Three 15cm plates harboring cell at 80% confluence were used. Cells were washed 3 times with homogenized buffer (25 mM imidazole, 250 mM sucrose, 1 mM EDTA, pH 7.2 and proteinase inhibitor), and harvested by scraping into 10 ml of homogenizing buffer. The cells were lysed with six passes through 18 gauge needle, then six times through a 27 gauge needle. Lysate was centrifuged at 5,800 g for 15 min, the supernatant was collected and then centrifuged again at 47,800 g for 30 minutes. The resulting supernatant contained the cytoplasmic proteins and the pelletthe membrane and membrane-associated proteins. Pellet was re-suspended in 1 ml of homogenizer buffer containing proteinase inhibitor.
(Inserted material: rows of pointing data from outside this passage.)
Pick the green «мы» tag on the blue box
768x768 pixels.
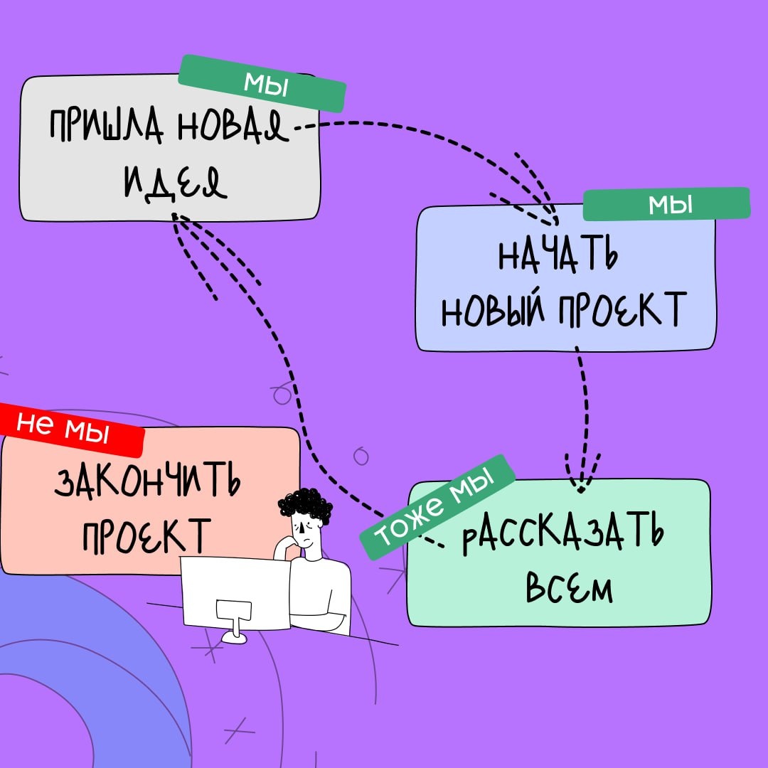pyautogui.click(x=666, y=206)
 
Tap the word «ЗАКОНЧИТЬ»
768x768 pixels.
pyautogui.click(x=147, y=486)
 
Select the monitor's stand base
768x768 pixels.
pyautogui.click(x=234, y=638)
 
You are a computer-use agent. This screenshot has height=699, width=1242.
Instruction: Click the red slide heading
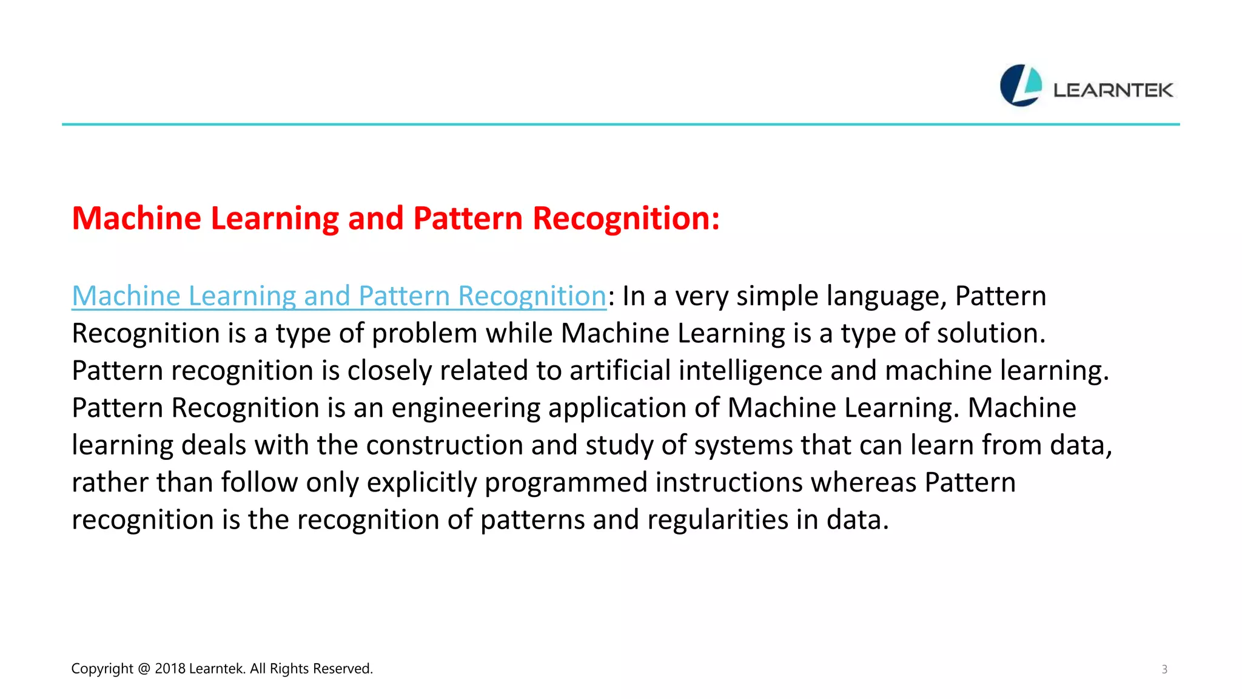coord(395,218)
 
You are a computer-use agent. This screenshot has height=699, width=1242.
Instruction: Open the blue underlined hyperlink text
coord(339,296)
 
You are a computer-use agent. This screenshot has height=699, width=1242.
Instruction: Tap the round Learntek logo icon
coord(1021,86)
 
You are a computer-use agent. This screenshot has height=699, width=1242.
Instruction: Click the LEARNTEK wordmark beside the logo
coord(1113,90)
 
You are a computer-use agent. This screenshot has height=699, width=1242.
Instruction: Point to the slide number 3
coord(1164,669)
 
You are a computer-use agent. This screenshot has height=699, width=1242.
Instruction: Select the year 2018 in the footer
coord(170,669)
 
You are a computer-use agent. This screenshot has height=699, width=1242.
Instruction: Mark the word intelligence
coord(750,371)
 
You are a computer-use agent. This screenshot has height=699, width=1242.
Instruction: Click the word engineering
coord(466,408)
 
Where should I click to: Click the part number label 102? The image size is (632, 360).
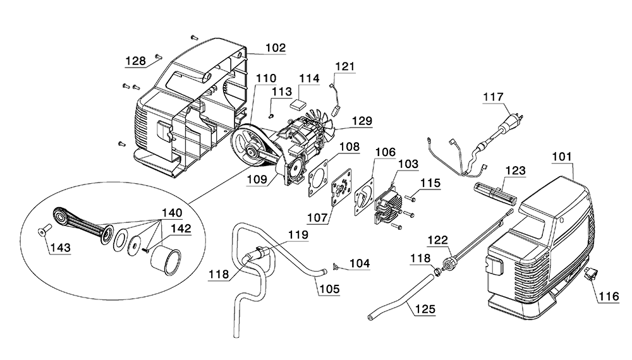[x=276, y=47]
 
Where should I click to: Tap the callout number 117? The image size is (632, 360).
[x=494, y=97]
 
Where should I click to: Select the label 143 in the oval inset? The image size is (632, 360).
[x=61, y=248]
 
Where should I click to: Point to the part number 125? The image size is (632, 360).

The samples were analyzed by SDS-PAGE and immunoblotting.CRISPR/Cas9 was used to generate a mouse model in which we replaced the last 6 amino acids of PRMT5 with an HA tag, which we refer to as PRMT5ΔHA. To generate the PRMT5ΔHA knock-in mice, we co-injected sgRNA, Cas9 mRNA, and an oligo donor into one-cell stage mouse embryos. The oligo donor is a double- stranded gBlock fragment that has 80 bp of homology in each arm, with DNA encoding the HA tag (60 bp) in the middle: TGCAGCAATTCCAAGAAAGTGTGGTACGA GTGGGCGGTGACGGCCCCCGTCTGTTCTTC TATTCACAACCCTACCGGCCGGGGATATCCATATGATGTTCCTGATTATGCTTAGCCCTG CACACAGTGTCAAAACCTTGGAAGCAGCT CTGAGTTCTCTTCCTACAGCACAGAAGGTGTAGAACA. The gRNA/Pam used in this model is ATGGTATAGGAGCGGCCGGTAGG, generatedby Horizon Discovery. All mouse procedures were performed in accordance with The University of Texas GSK3235025 MD Anderson Cancer Center guidelines. Genomic DNA was isolated from tail biopsies and analyzed by PCR. The PRMT5 C-terminus WT and ΔHA allele was identified using the following oligonucleotides: 5′- CCGCCTGTGTCTTTCGTATT-3′ and 5′- GTTGGCCACCATGACATTAG-3′. PCRreactions generated a 336bp band in the wild-type allele and a 348bp band in the PRMT5ΔHA allele. The PCR products for founder mice were sequenced to verify the fidelity of the mutation. ES cell lines were established as previously described (52).